Work instructions
As soon as the line containing "Where should I click to: Switch" appears in the material below, start returning lines exactly, and end with the line containing "Tap the 'Jaga".
Top of Data for processing
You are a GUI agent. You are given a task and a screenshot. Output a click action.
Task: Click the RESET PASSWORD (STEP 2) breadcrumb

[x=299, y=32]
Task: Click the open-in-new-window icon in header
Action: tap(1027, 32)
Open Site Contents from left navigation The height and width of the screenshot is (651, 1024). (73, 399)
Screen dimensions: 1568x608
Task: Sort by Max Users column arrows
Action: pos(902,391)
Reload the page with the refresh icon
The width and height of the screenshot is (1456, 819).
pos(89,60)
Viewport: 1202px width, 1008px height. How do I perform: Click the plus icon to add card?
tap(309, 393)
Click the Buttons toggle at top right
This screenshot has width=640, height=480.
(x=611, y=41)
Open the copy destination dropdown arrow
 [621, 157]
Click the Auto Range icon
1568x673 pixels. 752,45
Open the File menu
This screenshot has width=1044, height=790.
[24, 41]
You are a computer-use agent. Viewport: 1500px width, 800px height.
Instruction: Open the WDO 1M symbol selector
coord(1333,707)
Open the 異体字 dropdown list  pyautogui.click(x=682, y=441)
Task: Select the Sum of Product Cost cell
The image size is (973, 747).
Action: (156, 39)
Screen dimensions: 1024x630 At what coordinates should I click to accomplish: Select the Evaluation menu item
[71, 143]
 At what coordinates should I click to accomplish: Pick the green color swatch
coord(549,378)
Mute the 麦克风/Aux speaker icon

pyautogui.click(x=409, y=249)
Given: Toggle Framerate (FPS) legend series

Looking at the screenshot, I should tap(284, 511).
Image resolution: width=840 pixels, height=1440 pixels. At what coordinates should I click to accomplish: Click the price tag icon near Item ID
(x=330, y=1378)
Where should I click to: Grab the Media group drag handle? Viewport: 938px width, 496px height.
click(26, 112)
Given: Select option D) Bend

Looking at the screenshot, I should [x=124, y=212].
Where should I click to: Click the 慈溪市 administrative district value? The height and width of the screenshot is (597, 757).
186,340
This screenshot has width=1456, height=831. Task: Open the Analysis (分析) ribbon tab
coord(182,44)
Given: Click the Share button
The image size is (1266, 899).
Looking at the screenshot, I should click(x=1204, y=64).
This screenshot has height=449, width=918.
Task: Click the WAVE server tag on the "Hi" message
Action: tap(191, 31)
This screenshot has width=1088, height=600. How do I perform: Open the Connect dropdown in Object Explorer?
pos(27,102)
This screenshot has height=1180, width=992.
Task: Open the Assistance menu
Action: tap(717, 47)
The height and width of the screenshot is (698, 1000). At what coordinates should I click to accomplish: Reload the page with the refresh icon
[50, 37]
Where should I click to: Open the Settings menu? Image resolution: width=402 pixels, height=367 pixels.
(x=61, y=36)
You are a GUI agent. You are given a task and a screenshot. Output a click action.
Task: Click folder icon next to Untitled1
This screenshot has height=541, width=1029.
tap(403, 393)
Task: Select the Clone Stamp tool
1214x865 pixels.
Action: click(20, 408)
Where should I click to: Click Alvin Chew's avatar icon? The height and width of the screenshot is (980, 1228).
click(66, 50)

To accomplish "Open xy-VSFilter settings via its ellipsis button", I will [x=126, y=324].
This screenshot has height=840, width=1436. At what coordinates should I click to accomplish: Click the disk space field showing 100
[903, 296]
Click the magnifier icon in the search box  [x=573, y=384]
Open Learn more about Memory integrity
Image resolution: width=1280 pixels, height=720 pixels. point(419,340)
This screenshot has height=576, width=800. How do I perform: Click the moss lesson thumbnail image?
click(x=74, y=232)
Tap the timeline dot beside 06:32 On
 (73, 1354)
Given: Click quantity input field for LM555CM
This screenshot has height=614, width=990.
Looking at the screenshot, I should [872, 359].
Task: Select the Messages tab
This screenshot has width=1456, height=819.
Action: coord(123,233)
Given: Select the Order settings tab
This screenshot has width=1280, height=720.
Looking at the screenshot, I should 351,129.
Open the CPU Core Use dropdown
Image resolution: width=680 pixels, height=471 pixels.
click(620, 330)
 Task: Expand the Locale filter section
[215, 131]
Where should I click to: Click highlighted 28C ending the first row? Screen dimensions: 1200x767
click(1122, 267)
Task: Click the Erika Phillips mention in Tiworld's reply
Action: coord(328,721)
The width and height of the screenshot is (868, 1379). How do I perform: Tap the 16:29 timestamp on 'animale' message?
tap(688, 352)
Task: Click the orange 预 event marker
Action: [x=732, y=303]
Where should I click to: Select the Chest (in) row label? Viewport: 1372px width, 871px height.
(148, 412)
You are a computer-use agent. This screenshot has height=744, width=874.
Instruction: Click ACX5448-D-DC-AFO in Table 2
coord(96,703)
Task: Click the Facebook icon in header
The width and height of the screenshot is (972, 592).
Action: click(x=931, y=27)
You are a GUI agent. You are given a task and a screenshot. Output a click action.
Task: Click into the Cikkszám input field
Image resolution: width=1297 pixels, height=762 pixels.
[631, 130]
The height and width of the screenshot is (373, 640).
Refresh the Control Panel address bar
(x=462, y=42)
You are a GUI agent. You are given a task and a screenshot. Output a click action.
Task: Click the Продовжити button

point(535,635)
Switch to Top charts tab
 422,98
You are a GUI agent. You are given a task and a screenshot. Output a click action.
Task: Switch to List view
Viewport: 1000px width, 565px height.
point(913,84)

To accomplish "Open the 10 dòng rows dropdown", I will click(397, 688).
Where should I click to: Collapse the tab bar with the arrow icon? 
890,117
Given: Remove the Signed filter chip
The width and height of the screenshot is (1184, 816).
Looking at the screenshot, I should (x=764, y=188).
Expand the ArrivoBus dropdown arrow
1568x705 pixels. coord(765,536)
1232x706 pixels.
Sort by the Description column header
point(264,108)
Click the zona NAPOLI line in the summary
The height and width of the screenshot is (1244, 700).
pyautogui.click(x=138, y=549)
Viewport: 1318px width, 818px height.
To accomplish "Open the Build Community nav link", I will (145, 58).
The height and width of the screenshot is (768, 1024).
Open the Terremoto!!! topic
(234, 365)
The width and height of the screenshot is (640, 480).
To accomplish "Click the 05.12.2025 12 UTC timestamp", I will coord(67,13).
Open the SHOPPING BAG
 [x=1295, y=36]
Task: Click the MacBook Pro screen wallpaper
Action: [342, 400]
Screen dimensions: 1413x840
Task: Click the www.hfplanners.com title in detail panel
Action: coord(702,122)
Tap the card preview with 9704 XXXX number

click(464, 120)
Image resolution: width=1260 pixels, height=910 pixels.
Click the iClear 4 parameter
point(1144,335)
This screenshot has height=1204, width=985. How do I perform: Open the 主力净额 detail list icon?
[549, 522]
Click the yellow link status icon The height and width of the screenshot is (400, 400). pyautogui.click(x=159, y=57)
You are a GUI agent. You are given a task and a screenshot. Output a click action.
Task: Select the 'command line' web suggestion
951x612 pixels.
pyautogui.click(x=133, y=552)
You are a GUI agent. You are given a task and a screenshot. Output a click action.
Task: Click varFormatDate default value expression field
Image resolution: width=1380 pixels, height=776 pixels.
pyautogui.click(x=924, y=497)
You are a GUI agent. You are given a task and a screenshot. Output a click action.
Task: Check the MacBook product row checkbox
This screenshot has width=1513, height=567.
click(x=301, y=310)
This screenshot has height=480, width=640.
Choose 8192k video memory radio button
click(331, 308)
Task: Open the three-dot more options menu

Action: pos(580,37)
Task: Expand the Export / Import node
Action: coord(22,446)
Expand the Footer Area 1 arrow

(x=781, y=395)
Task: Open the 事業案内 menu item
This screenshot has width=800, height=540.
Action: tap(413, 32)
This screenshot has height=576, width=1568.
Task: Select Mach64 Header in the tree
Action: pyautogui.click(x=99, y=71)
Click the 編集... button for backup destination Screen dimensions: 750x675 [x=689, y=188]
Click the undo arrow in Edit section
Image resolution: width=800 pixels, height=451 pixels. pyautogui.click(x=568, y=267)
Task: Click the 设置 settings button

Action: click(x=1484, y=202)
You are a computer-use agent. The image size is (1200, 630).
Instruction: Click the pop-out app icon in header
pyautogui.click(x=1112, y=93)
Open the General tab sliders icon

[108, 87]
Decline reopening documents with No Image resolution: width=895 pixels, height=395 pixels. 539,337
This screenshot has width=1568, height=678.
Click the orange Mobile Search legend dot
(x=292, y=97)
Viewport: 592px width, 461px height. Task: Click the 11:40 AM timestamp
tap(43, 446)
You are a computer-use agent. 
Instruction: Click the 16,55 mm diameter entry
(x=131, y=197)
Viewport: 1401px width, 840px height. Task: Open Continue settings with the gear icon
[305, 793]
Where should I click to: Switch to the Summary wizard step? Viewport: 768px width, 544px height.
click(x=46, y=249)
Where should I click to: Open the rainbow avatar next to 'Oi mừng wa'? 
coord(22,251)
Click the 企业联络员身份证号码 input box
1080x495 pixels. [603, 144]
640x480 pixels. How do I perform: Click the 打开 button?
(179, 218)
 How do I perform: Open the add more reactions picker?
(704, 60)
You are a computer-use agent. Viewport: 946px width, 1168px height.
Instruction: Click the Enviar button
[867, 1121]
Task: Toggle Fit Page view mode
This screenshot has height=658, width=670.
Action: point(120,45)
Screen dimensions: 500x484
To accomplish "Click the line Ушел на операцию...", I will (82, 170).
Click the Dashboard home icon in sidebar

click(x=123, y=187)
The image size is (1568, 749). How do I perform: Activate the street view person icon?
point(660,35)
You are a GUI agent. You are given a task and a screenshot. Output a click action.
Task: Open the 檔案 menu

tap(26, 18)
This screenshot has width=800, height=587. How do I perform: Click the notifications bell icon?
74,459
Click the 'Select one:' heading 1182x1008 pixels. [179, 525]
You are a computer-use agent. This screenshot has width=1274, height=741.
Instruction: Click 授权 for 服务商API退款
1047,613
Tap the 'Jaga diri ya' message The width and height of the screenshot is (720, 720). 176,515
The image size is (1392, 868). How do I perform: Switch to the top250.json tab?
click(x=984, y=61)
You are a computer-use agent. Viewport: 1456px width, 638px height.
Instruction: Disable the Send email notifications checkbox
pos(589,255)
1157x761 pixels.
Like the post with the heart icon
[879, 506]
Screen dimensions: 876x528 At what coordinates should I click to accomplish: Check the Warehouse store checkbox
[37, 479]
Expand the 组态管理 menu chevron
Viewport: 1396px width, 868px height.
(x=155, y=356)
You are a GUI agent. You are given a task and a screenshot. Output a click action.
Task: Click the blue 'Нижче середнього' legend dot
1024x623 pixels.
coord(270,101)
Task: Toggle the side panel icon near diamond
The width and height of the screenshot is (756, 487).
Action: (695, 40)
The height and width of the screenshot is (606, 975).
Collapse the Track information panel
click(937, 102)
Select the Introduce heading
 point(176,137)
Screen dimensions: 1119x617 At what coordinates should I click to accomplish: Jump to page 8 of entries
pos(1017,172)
Bottom of Data for processing
Your solution
Where should I click to: Switch to the Summary wizard step? Viewport: 768px width, 544px height.
click(x=46, y=249)
Where should I click to: Open the rainbow avatar next to 'Oi mừng wa'? 
coord(22,251)
Click the 企业联络员身份证号码 input box
1080x495 pixels. [603, 144]
640x480 pixels. How do I perform: Click the 打开 button?
(179, 218)
 How do I perform: Open the add more reactions picker?
(704, 60)
You are a computer-use agent. Viewport: 946px width, 1168px height.
Instruction: Click the Enviar button
[867, 1121]
Task: Toggle Fit Page view mode
This screenshot has height=658, width=670.
Action: point(120,45)
Screen dimensions: 500x484
To accomplish "Click the line Ушел на операцию...", I will (82, 170).
Click the Dashboard home icon in sidebar

click(x=123, y=187)
The image size is (1568, 749). How do I perform: Activate the street view person icon?
point(660,35)
You are a GUI agent. You are given a task and a screenshot. Output a click action.
Task: Open the 檔案 menu

tap(26, 18)
This screenshot has width=800, height=587. How do I perform: Click the notifications bell icon?
74,459
Click the 'Select one:' heading 1182x1008 pixels. [179, 525]
You are a computer-use agent. This screenshot has width=1274, height=741.
Instruction: Click 授权 for 服务商API退款
1047,613
Tap the 'Jaga diri ya' message The width and height of the screenshot is (720, 720). 176,515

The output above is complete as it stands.